In many ways a good album is like a good book, it has a beginning, middle and an end. Unitopia’s third release certainly qualifies on all counts with a catchy opener, an epic mid section and a magnificent finale. In between is as strong a collection of tunes I have heard so far this year making this for me their best outing to date. Everything is in place including mature and finely crafted songs, superb production, imaginative arrangements and excellent musicianship. If you order the ‘special edition’ then you will receive three bonus tracks which sadly were not made available to the DPRP for review purposes. No matter, as it stands this for me is still 2010’s best offering to date.

Brian Watson's Review

Unitopia have very quickly become a big band in the prog universe since 2008’s The Garden. Indeed, this has to be one of the most anticipated, and hyped new releases since Transatlantic’s Whirlwind made landfall. As such, it was always going to fall short of the hoped for wonderfulness, but it’s still an incredibly strong album.

There is more than a hint of Transatlantic in the sound, and in the production values and some of that band’s component parts are represented here too – there are some full on Spock’s Beard and Flower Kings moments to enjoy - but Unitopia have done what is, in a very crowded genre, incredibly hard to pull off. They have crafted a sound that is all them. One that has at its heart the amazing voice of Mark Trueack. A sound that synthesises pop, rock, prog, classical and folk music with jazz, noir film scores, art rock and world music.

It really is going to be a blast listening to this stuff performed live. Here we go then.

Brief instrumental intro Suffocation leads us into the album proper and Artificial World, that starts out as a straight-ahead rocker that lyrically explores themes of (you guessed it) artificiality and superficiality. The song is, like much of the record, elevated from the norm by Mark Trueack’s sublime voice, but you also get some languid saxophone that segues nicely into a slide guitar break before the chorus kicks back in. An instrumental break highly reminiscent of The Flower Kings in their pomp finishes things off and leads into what I think will be for many the record’s ‘marmite’ track.

There will, I’m sure, be people who love this song as vehemently as others hate it. I’m not a fan, it has to be said. I don’t hate it, but, whilst the album has been on constant play in the car my fast forward finger has had quite a workout.

Nothing Lasts Forever is not just influenced by, but is a lovingly crafted homage to the “Boys from Liverpool”. And no, I don’t mean Gerry and the Pacemakers. It’s a veritable Sergeant Pepper love-in replete with vocal harmonies, distorted lead vocal, trumpets, orchestras and lyrical references (Come Together and Fool On The Hill). What redeems it slightly for me is a lovely, goose bump-inducing string synth section midway through before we’re back to more distorted Beatles-y guitar and a sing-along choral ending.
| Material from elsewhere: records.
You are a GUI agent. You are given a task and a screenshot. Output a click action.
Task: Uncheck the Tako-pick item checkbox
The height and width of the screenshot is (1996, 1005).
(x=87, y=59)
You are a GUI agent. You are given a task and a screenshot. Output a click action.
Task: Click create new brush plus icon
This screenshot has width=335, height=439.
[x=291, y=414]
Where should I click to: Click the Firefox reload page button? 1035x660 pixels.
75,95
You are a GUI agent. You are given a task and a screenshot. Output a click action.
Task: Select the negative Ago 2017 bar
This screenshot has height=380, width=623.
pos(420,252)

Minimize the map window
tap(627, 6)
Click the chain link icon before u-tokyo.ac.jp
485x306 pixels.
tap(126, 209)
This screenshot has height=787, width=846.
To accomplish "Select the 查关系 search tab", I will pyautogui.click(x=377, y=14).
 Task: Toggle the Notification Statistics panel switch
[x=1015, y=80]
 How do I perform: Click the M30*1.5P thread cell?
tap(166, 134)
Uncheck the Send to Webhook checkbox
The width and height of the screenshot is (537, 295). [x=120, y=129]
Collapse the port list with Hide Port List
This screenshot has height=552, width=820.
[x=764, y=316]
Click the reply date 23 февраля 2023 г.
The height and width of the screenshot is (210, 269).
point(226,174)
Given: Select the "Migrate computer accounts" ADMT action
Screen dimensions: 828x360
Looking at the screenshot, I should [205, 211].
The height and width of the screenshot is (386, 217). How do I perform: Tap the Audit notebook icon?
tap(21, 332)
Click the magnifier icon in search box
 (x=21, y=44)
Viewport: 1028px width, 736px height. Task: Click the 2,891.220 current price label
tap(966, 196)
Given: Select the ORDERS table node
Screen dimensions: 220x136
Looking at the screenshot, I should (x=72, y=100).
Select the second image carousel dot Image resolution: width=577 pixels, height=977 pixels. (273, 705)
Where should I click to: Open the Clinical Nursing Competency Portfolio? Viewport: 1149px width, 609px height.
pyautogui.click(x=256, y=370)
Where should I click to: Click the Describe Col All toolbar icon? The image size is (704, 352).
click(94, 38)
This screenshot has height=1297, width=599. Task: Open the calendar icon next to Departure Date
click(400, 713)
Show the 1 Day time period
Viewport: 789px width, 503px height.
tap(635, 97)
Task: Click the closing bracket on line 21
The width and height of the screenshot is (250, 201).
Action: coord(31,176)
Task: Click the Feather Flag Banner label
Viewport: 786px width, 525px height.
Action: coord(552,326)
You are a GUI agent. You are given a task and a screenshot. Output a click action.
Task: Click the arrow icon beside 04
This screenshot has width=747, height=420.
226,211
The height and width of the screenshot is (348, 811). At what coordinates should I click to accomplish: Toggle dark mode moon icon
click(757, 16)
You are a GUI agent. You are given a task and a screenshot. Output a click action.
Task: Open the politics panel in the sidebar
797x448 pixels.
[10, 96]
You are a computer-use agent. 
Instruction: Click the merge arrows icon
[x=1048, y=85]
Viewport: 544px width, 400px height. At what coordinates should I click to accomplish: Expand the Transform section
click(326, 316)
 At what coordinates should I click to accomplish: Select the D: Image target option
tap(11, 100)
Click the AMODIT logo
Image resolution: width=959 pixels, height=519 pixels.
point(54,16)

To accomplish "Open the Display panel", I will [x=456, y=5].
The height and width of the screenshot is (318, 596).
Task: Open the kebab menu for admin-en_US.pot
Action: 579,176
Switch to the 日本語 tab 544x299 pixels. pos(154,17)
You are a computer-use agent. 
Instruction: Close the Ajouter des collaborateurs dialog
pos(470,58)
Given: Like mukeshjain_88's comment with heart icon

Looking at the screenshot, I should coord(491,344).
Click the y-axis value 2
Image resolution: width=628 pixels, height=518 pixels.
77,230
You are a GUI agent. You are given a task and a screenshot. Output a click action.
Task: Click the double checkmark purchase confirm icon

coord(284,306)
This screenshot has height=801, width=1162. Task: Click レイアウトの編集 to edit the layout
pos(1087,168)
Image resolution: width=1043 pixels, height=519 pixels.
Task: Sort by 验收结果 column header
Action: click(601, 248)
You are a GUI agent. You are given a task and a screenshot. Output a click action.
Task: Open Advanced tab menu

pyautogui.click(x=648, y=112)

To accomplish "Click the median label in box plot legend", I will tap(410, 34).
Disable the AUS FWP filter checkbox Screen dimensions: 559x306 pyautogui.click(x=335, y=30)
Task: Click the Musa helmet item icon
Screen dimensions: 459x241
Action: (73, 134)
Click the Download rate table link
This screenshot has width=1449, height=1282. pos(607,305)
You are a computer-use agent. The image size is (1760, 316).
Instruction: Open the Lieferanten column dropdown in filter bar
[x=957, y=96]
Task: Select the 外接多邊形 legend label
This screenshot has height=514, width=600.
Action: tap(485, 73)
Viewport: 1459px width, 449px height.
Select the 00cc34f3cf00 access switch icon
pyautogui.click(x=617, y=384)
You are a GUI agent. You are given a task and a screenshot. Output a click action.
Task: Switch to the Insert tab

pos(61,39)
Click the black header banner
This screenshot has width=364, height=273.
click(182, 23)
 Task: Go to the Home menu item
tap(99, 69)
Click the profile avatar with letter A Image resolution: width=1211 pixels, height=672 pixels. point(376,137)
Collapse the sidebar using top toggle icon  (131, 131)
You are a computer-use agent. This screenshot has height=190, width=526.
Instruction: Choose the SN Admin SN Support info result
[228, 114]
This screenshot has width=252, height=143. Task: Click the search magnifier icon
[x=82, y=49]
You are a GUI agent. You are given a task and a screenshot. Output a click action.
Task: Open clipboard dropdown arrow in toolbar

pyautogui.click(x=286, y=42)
Not Human Anymore starts off as another full-on rocker that veers into Porcupine Tree territory in places and which carries on the album’s lyrical themes of loss, isolation and detachment. However, it quickly builds into a note-perfect slab of modern symphonic prog that will have fans of The Flower Kings, Spock’s Beard, Frost* et al air-synthing themselves into a frenzy. Not only that, but Trueack’s vocals sound eerily like Peter Gabriel in places too, particularly in the “have we lost part of ourselves” closer.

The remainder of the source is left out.